[Texte proposé]
Édition sans éditeurs, articles sans auteurs : entre revues prédatrices et textes générés
Cycle « Questions d’édition, questions de société »
Le pôle éditorial de la MSH Mondes organise la deuxième séance de son cycle « Questions d’édition, questions de société » sur le thème « Édition sans éditeurs, articles sans auteurs : entre revues prédatrices et textes générés ». Ces ateliers trimestriels cherchent à interroger l’édition et la diffusion scientifiques en ouvrant une réflexion plus large sur leurs enjeux sociaux.
Les interventions de Chérifa Boukacem-Zeghmouri, professeure en sciences de l’information et de la communication, université Lyon 1, chargée de mission Science ouverte, membre du laboratoire Elico et Cyril Labbé, maître de conférences en informatique, université Grenoble Alpes, membre du laboratoire d’informatique de Grenoble, équipe Sigma, seront suivies d’un temps d’échange avec la salle.
Présentation de la séance
Ces dernières décennies, le paysage scientifique mondial a été doublement transformé : côté diffusion, avec la généralisation des publications numériques, l’accroissement de l’open access et l’internationalisation de plus en plus marquée du paysage éditorial ; côté institution, avec une injonction à publier de plus en plus vite, le développement massif des indicateurs bibliométriques et une volonté de renouveler les critères de l’évaluation (déclaration de San Francisco, appel de Paris).

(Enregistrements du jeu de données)
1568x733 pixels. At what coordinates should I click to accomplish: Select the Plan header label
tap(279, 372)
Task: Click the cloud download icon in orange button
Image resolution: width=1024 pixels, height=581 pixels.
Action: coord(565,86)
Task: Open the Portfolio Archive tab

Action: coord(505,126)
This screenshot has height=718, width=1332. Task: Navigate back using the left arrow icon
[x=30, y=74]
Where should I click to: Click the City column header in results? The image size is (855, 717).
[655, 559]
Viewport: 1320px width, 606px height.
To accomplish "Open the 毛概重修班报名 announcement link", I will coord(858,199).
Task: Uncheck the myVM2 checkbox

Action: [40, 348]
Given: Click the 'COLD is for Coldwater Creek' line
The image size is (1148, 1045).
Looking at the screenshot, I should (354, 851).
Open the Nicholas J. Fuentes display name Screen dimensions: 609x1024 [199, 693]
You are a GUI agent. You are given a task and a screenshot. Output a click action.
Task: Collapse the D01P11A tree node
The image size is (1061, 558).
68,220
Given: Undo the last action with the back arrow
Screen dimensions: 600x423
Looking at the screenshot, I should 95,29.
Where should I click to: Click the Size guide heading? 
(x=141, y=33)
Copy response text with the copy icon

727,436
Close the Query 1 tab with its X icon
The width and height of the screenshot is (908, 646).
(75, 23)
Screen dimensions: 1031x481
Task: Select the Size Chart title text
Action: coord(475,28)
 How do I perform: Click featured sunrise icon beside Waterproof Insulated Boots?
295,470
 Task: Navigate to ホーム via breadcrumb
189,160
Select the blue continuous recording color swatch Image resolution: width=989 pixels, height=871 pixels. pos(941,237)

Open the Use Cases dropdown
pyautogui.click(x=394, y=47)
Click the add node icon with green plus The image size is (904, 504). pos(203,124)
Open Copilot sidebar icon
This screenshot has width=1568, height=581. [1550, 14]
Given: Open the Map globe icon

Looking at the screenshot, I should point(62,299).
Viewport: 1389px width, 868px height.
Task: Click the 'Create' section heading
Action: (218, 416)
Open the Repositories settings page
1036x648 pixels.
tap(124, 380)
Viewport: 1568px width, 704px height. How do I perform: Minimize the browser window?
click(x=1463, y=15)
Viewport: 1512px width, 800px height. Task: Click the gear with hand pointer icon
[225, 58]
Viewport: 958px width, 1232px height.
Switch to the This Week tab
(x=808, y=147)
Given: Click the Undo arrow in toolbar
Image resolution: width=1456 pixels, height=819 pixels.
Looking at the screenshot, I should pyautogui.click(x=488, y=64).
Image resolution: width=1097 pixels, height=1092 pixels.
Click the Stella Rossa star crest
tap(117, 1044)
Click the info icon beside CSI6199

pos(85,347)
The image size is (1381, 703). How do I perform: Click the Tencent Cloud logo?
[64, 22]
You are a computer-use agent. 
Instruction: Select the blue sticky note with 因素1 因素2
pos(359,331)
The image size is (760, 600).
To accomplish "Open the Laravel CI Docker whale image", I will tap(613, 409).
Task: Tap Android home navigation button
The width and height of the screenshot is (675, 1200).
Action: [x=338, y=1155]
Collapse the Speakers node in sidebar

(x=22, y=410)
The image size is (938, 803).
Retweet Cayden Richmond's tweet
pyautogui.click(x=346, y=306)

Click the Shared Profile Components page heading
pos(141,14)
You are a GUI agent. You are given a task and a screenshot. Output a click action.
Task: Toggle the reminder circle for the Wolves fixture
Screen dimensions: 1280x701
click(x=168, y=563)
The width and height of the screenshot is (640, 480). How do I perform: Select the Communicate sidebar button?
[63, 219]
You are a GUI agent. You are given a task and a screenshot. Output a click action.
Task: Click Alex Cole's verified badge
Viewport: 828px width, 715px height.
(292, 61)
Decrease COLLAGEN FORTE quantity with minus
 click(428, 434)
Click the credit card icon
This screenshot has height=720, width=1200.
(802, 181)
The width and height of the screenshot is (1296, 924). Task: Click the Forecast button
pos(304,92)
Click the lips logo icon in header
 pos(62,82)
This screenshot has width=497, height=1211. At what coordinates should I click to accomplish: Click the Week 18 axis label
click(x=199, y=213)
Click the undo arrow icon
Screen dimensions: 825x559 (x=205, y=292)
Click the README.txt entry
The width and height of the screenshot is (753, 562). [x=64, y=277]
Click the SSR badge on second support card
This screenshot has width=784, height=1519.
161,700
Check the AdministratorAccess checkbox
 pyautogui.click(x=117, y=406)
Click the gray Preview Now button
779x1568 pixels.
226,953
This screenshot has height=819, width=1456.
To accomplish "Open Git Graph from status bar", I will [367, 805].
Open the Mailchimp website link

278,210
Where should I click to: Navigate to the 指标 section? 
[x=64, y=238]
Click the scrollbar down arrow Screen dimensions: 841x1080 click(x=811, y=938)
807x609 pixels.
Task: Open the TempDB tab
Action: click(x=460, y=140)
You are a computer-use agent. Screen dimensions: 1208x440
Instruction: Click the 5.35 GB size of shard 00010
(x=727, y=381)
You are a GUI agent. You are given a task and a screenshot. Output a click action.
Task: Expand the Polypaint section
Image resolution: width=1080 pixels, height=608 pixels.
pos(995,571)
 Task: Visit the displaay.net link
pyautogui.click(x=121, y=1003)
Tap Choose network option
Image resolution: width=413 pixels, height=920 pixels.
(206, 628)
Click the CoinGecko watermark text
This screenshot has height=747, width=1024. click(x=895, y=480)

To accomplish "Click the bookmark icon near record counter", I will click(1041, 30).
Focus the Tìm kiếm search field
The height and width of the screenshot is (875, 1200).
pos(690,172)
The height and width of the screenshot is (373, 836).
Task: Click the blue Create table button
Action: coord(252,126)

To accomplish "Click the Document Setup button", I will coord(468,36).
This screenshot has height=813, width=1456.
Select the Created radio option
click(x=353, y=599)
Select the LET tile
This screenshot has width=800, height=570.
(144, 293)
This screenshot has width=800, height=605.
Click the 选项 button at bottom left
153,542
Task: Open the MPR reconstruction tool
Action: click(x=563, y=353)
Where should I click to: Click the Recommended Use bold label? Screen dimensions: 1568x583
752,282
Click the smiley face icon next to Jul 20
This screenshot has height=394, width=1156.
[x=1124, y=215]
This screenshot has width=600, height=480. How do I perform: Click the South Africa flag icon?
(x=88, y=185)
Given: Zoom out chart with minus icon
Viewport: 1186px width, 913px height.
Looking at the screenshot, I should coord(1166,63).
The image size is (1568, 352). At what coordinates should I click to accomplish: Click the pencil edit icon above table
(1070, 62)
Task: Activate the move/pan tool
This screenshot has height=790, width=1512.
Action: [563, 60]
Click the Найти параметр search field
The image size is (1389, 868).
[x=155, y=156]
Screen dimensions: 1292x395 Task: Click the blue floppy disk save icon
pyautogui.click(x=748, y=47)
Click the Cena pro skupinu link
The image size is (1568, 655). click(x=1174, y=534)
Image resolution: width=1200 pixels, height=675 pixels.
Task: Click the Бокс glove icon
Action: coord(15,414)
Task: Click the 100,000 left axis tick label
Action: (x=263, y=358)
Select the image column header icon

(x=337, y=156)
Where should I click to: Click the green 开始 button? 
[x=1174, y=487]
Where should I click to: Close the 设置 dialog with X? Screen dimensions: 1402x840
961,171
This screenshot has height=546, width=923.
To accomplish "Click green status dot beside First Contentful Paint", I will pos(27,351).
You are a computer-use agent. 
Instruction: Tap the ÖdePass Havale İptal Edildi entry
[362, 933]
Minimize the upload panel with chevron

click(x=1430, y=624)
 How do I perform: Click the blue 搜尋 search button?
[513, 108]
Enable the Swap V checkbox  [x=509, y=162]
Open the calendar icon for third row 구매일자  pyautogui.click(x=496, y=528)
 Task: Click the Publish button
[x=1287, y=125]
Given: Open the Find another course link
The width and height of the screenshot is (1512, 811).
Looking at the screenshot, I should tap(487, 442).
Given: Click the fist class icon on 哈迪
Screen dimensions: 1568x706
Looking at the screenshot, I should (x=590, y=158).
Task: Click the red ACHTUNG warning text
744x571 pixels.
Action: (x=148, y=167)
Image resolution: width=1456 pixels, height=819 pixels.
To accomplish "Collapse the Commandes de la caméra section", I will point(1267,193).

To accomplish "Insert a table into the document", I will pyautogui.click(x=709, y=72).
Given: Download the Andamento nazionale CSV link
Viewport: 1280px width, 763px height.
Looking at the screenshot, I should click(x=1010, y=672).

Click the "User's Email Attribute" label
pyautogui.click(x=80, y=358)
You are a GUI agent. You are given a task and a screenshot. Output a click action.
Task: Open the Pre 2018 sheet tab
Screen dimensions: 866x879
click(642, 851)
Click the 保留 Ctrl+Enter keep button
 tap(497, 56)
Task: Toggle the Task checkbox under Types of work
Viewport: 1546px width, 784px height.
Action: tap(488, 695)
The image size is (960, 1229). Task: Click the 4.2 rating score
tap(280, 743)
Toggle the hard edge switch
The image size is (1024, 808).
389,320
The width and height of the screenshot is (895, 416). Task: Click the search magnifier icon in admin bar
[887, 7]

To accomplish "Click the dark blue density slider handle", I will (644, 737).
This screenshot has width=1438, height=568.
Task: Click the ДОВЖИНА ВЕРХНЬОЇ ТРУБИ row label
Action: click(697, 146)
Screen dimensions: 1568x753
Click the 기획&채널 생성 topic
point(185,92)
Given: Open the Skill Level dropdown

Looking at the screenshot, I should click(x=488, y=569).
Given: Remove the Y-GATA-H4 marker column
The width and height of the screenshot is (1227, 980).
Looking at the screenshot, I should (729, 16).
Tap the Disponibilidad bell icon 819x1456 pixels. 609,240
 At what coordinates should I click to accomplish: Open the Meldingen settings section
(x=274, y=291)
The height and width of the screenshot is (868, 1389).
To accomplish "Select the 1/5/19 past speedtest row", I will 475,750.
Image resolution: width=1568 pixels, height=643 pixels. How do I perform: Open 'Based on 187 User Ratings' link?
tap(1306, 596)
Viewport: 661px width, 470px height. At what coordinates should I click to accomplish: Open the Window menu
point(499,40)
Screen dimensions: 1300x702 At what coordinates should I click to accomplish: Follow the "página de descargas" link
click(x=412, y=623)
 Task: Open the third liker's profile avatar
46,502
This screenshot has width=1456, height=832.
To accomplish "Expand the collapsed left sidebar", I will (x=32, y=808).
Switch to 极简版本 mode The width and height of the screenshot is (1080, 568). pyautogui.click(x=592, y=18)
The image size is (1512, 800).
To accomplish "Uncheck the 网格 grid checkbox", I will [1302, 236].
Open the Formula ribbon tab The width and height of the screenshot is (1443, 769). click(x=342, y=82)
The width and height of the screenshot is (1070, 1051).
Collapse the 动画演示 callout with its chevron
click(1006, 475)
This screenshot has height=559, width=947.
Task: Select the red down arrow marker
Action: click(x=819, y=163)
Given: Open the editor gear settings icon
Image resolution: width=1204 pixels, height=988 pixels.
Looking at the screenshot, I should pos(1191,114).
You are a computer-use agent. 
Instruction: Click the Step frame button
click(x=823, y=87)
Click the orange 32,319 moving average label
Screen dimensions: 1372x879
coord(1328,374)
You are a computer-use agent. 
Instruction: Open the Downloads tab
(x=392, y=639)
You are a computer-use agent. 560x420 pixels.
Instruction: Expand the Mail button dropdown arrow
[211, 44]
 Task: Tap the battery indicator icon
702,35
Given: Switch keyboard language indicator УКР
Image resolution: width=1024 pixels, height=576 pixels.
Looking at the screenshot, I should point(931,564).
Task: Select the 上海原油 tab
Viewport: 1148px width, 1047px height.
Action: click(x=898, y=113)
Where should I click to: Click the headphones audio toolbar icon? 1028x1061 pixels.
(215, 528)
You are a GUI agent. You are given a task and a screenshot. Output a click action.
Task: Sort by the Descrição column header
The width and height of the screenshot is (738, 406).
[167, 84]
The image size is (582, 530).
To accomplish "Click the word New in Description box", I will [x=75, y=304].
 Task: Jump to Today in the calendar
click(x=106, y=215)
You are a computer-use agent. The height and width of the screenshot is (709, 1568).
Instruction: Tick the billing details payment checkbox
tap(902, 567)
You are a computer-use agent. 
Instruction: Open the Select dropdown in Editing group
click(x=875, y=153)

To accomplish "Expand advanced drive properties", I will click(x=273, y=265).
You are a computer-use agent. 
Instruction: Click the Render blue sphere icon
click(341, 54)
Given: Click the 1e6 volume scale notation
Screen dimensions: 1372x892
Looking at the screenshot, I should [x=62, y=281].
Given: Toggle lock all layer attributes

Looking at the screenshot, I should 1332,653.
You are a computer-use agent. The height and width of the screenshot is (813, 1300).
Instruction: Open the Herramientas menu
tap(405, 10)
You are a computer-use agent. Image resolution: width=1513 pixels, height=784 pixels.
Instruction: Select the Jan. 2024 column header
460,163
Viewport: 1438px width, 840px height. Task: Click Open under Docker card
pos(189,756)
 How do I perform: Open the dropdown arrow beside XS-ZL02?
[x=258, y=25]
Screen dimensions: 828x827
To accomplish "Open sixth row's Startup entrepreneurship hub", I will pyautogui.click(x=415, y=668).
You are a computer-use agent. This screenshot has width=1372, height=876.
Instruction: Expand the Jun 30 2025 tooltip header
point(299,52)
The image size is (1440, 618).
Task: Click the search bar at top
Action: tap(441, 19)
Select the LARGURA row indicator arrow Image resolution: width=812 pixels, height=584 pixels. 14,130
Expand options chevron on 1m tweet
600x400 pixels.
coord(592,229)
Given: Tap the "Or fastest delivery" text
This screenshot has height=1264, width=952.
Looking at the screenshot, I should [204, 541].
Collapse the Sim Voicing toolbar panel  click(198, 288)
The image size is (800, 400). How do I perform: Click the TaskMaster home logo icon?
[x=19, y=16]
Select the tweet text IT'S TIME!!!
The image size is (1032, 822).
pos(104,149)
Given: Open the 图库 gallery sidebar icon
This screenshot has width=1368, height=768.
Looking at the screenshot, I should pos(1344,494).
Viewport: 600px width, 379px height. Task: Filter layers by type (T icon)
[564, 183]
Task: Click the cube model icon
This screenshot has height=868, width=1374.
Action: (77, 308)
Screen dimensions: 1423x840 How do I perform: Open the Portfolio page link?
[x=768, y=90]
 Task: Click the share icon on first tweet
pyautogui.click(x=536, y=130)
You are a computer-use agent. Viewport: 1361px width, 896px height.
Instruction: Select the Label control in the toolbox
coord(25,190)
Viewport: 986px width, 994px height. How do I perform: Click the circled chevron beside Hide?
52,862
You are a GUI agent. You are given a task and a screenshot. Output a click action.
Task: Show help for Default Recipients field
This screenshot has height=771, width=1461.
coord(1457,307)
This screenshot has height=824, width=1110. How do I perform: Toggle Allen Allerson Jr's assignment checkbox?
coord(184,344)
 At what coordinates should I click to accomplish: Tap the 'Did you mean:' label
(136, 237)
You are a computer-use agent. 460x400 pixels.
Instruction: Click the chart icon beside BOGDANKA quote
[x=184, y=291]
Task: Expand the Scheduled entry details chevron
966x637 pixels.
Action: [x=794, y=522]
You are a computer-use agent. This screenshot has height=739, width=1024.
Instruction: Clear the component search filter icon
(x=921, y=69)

[Exercice]
Prolongez le texte sur la séance consacrée aux revues prédatrices et aux textes générés, à la suite de sa dernière phrase.

[Résultat de l'exercice]
C’est dans ce nouveau paysage, qui s’apparente parfois à un « Far West », qu’ont prospéré les revues dites « prédatrices ». On estime leur nombre à près de 13 000 dans le monde aujourd’hui, contre 1 800 en 2010. Mais encore faudrait-il les définir et en montrer la diversité, en abordant le phénomène dans toute sa complexité sociologique, économique et même géopolitique. Pour l’essentiel, ces revues ne pratiquent pas l’évaluation et ont pour seule finalité le profit, usant souvent de techniques agressives de « recrutement » : mailings de masse, avec des promesses de publication en moins de 48 heures en open access, noms de revues prestigieux et tarifs relativement modiques sur le modèle auteur-payeur. Le monde scientifique n’est pas épargné par les escroqueries et mauvaises pratiques qui parcourent le monde numérique : spam, scams, etc.
On trouve une autre illustration de cette crise de l’évaluation avec les articles automatiquement générés : les progrès informatiques ont permis à des programmes de rédiger « seuls » des textes. Ceux-ci peuvent être des synthèses, mais aussi des articles parfaitement corrects du point de vue de la forme et de la structure grammaticale, mais dépourvus de sens. Ces faux textes peuvent alors se trouver publiés dans des actes de colloque, dans des revues (prédatrices ou non), et l’enjeu de leur détection est essentiel dans la mesure où ils altèrent la qualité scientifique des publications. Plus encore, ils permettent de falsifier l’évaluation de la recherche : un faux auteur, Ike Antkare, a ainsi pu devenir en 2010 l’un des scientifiques les plus cités au monde, du moins d’après Google Scholar, en ne publiant que des articles automatiquement générés se citant les uns les autres.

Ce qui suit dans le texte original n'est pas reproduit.